**WHAT THE TASK REQUIRES**
Give only the number of lines in the data that contain the word "will".

Stored items from a collection

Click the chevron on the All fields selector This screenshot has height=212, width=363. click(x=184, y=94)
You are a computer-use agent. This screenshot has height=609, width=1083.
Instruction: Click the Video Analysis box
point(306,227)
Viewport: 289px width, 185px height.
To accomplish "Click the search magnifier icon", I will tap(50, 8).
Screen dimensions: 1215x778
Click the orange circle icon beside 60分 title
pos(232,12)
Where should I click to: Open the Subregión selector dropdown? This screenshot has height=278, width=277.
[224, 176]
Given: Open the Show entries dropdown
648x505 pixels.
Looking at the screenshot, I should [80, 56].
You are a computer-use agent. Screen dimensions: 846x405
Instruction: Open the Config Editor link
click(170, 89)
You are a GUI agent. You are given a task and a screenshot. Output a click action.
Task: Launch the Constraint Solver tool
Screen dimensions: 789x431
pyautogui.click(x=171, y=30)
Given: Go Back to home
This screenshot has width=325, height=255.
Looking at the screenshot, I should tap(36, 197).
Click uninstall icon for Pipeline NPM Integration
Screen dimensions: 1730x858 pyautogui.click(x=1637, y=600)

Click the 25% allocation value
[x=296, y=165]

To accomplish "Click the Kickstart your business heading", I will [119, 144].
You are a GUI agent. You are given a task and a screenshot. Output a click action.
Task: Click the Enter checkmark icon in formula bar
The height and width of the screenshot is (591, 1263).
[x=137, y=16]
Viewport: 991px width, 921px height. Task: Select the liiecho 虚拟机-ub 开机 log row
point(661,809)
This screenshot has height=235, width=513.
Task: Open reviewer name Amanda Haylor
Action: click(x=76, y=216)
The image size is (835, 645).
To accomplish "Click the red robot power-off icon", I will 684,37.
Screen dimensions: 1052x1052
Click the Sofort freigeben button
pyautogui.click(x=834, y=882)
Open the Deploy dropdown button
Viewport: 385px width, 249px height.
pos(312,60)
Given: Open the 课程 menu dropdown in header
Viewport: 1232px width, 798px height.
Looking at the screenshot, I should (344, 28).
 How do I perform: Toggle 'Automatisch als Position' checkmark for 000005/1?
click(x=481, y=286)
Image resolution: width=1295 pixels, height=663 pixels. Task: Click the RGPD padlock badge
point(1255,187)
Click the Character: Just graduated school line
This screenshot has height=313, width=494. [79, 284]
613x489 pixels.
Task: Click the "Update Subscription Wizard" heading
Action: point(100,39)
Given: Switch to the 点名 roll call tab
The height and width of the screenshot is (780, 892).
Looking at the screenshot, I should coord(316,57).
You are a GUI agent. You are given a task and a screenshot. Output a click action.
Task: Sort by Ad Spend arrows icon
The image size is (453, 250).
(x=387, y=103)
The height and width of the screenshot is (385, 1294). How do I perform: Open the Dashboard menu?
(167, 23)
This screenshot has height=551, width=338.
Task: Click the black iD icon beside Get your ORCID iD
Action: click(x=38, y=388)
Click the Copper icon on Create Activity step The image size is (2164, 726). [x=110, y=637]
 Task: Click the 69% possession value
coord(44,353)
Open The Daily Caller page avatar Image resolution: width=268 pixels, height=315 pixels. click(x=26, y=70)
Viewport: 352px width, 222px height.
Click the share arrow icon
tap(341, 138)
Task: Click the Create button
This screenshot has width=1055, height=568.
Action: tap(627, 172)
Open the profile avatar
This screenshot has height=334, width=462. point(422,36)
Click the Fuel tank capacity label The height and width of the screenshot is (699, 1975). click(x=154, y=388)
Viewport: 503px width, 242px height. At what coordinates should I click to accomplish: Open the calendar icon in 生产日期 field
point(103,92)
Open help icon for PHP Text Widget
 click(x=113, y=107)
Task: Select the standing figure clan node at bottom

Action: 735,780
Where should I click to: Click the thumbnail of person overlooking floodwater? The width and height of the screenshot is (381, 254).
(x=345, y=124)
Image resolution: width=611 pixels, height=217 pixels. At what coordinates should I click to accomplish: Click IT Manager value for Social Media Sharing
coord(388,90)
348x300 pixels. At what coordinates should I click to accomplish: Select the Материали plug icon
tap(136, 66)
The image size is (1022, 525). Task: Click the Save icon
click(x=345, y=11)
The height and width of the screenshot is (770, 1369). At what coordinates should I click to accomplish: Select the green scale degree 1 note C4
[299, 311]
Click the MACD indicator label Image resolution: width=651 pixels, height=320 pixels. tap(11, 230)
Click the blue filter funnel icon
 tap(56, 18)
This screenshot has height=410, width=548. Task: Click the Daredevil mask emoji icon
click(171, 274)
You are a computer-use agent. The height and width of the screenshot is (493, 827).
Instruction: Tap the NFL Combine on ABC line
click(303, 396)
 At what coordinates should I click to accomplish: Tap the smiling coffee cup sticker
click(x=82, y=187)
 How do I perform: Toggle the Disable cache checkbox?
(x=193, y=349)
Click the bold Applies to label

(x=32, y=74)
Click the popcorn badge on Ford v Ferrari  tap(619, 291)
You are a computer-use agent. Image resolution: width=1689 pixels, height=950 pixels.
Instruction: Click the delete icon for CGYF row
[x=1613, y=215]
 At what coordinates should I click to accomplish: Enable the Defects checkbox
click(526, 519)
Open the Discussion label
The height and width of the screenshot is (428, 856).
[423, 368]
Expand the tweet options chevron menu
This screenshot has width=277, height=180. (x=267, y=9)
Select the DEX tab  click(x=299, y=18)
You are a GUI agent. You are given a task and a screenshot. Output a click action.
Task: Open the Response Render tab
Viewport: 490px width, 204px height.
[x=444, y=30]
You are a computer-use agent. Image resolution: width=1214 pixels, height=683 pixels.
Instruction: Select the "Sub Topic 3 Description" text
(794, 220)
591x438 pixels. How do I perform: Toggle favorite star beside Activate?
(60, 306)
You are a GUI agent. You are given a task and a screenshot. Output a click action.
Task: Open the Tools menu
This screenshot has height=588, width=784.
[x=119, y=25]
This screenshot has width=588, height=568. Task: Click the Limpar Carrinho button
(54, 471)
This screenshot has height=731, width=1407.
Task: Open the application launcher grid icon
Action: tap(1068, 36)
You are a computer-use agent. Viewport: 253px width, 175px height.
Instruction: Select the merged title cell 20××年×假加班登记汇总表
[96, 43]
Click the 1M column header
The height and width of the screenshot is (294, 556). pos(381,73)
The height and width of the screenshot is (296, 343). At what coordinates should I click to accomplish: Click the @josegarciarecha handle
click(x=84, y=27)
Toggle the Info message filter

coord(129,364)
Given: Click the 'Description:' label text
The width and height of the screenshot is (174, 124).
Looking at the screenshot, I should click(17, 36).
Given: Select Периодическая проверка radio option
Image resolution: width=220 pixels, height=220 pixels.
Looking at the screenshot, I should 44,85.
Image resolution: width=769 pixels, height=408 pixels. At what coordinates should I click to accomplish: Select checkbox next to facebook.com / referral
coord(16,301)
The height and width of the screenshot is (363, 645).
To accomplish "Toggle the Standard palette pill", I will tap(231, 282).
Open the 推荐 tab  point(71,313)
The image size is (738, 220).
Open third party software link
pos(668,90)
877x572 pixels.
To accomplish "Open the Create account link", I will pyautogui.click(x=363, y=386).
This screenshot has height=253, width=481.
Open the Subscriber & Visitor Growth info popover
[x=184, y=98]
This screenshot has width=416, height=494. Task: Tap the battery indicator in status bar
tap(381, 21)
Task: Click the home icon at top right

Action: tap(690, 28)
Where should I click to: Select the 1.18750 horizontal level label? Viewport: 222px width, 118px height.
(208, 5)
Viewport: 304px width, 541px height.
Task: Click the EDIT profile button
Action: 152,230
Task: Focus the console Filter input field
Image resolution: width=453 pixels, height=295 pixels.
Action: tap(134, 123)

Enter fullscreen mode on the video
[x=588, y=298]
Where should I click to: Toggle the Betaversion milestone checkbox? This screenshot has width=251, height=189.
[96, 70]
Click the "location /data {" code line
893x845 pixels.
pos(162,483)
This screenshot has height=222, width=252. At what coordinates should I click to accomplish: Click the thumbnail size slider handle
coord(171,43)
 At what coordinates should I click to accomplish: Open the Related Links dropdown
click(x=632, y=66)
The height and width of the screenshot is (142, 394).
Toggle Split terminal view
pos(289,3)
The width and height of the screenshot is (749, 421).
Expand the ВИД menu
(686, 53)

**YOUR RESPONSE**
5